Records from a dataset
——
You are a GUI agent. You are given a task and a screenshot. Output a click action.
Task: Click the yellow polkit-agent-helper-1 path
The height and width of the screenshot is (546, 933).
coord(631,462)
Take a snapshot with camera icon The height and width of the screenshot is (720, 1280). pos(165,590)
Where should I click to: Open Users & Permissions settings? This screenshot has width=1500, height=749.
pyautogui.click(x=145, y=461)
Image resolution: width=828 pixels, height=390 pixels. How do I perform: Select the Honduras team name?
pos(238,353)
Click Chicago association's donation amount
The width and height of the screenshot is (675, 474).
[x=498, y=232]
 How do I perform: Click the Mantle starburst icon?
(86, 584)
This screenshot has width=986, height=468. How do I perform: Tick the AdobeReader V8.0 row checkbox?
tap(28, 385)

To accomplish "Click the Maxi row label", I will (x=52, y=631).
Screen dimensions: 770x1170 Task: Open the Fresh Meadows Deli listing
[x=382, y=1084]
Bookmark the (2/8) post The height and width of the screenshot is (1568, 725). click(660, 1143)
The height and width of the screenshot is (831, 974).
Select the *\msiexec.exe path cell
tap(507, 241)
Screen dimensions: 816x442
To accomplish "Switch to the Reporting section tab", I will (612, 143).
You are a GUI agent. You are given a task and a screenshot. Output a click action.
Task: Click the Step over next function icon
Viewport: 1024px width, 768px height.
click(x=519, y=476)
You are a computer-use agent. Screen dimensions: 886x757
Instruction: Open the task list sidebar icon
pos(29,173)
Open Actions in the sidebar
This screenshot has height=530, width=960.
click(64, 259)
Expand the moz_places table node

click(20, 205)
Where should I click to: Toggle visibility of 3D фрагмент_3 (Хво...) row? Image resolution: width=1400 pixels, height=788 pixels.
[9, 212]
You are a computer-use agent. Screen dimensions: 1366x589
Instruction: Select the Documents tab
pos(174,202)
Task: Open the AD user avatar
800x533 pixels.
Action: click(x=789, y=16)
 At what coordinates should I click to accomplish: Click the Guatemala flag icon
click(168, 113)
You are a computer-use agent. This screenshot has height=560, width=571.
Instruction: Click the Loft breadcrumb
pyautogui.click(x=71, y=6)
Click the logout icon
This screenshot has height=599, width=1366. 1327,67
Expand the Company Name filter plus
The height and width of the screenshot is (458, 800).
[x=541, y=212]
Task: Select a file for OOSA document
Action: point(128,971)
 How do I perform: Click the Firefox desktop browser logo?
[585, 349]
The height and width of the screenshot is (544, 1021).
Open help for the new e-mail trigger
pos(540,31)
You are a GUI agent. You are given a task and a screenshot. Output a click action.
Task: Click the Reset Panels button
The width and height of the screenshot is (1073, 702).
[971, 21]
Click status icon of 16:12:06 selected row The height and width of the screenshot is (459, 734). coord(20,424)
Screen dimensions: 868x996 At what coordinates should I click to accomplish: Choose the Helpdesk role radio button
——
All that belongs in the answer is the run of lines above from the line containing "Open Actions in the sidebar" through the line containing "Task: Open the AD user avatar", exactly as written.

Open Actions in the sidebar
This screenshot has height=530, width=960.
click(64, 259)
Expand the moz_places table node

click(20, 205)
Where should I click to: Toggle visibility of 3D фрагмент_3 (Хво...) row? Image resolution: width=1400 pixels, height=788 pixels.
[9, 212]
You are a computer-use agent. Screen dimensions: 1366x589
Instruction: Select the Documents tab
pos(174,202)
Task: Open the AD user avatar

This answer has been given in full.